Honestly interested to know: Is there any added value for a Python developer in learning and using Scala? I love Python, especially because of its ecosystem, its widespreadedness, and of course because of Pandas, Numpy, Matplotlib. But I miss functional constructs from Mathematica or Scheme. Scala seems to be much more systematic and profound, but again: For everyday usage, is it overkill?
It depends on your needs. Scala has some advantages over Python when you want high performance, or if you want to build large programs, or if you're interested in building principled or robust programs using functional programming. Netflix machine learning seem to be leaning towards using both Python and Scala together to take advantage of both. See this project: https://netflixtechblog.com/open-sourcing-polynote-an-ide-in...
I cannot answer your question. Since you love Python, I guess you don't have any problem with dynamic type-checking. You also mentioned Scheme, I take that as you don't mind parentheses either. :)
If you would like to try something that's closest to Scheme and has access to the rich libraries in both the Python and Java ecosystems, give Clojure a try. You have access to the Java libraries out of the box and, with libpython-clj [1], you get access to your familiar Python libraries.
I love Python too! The style of Scala used in this book is much closer to Python than Mathematica or Scheme, with many of the libraries involved being carbon copies (os-lib, requests-scala, ujson) so you will feel right at home.
As to what you get going to Scala, it depends what matters to you.
Does 50x faster compute matter to you, for the code that’s CPU bottlenecked but inconvenient to rewrite in C?
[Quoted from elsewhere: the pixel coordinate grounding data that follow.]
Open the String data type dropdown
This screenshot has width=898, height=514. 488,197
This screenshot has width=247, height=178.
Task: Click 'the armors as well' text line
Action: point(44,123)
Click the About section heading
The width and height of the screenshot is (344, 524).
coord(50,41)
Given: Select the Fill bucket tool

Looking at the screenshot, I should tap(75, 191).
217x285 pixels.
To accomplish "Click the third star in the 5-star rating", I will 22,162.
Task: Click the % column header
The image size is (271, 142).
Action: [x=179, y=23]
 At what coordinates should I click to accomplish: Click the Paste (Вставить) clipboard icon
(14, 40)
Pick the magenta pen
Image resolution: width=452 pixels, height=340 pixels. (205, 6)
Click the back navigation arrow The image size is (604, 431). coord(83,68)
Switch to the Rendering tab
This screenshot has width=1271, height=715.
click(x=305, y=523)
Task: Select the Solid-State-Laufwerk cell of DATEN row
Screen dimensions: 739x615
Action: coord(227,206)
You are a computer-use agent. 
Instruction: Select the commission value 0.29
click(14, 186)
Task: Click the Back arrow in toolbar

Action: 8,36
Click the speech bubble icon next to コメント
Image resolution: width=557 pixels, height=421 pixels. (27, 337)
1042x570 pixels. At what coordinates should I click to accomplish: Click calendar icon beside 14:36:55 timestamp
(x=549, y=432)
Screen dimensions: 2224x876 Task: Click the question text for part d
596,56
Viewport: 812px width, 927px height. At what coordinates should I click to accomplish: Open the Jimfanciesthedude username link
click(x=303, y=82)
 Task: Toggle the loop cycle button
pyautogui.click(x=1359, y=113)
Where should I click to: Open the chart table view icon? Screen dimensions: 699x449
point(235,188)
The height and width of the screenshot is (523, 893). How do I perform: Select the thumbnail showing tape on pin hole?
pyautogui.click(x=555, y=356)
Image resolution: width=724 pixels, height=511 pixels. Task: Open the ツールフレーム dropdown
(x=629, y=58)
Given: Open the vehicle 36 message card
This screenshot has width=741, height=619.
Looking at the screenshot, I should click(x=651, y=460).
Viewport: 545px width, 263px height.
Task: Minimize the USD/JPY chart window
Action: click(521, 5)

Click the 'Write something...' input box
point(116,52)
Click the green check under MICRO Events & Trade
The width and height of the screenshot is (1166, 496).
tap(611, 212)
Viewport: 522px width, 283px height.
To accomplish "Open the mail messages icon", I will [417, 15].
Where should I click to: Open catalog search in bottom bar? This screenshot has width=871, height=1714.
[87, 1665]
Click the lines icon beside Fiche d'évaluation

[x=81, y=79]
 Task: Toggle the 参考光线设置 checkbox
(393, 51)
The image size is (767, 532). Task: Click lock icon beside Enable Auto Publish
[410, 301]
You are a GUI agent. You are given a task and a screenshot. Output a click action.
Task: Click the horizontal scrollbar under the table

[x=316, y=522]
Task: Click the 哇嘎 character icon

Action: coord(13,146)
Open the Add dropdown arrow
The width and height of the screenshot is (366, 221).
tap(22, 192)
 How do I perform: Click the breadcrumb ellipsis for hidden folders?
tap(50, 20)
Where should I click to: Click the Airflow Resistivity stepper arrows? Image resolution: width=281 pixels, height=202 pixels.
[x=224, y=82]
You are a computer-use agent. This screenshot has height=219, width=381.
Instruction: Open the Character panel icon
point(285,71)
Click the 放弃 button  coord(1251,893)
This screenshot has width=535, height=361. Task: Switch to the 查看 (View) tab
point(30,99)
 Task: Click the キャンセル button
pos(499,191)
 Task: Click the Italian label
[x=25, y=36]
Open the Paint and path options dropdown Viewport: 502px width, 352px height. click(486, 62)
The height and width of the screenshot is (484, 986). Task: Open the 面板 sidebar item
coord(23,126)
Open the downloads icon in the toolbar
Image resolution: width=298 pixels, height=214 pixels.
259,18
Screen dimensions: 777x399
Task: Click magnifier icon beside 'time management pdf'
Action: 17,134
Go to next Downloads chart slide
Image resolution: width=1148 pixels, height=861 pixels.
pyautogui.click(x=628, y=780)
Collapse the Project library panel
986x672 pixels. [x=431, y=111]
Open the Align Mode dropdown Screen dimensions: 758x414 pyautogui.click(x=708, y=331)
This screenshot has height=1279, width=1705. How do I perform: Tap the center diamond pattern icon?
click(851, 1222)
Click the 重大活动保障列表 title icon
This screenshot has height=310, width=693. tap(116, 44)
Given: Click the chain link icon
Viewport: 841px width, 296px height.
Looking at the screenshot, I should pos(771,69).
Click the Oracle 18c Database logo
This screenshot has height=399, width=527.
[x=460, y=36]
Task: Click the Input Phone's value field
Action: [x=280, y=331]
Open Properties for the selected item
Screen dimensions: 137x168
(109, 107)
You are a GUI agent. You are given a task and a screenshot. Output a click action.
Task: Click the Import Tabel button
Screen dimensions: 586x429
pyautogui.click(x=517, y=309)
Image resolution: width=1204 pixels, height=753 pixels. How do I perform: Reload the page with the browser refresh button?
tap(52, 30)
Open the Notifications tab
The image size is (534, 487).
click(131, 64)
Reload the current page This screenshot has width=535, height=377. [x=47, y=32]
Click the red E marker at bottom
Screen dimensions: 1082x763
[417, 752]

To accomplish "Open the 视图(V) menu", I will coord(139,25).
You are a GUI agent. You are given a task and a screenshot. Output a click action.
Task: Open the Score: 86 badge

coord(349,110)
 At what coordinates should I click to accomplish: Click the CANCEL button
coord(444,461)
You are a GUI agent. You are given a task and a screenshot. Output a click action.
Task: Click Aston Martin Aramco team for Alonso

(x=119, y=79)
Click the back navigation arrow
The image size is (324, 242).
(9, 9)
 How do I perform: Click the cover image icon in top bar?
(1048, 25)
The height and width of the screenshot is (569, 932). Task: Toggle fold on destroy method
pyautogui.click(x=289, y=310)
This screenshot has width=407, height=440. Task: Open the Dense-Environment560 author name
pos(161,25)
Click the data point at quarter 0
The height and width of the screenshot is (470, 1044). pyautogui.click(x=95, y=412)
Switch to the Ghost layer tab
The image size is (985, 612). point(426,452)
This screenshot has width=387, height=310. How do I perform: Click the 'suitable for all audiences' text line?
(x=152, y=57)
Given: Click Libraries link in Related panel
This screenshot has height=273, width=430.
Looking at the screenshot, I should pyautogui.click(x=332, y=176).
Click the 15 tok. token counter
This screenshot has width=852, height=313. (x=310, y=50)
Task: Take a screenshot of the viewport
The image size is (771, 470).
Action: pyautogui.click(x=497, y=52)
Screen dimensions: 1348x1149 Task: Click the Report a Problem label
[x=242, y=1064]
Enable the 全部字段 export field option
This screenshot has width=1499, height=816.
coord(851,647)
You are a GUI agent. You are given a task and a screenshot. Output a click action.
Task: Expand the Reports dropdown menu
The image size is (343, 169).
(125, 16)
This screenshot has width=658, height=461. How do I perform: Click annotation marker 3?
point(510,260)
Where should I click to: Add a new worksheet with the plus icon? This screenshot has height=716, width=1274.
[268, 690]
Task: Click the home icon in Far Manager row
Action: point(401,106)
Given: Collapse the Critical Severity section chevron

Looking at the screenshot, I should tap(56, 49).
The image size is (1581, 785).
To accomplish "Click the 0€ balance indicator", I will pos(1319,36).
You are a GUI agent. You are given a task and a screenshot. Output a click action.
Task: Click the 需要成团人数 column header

How about easy parallelism, to trivially and fully utilize multiple cores without clunky subprocess management?
How about easy packaging? One builtin command to package your program as a single file that can run anywhere with a JVM, no other global installs required?
You do give up some things using Scala: compile times are slower than iterating on Python scripts, the JVM runtime takes a second or two to warm up when launched, and you don’t have quite the same numpy/scipy machine-learning ecosystem. Whether that is worth it is up to you!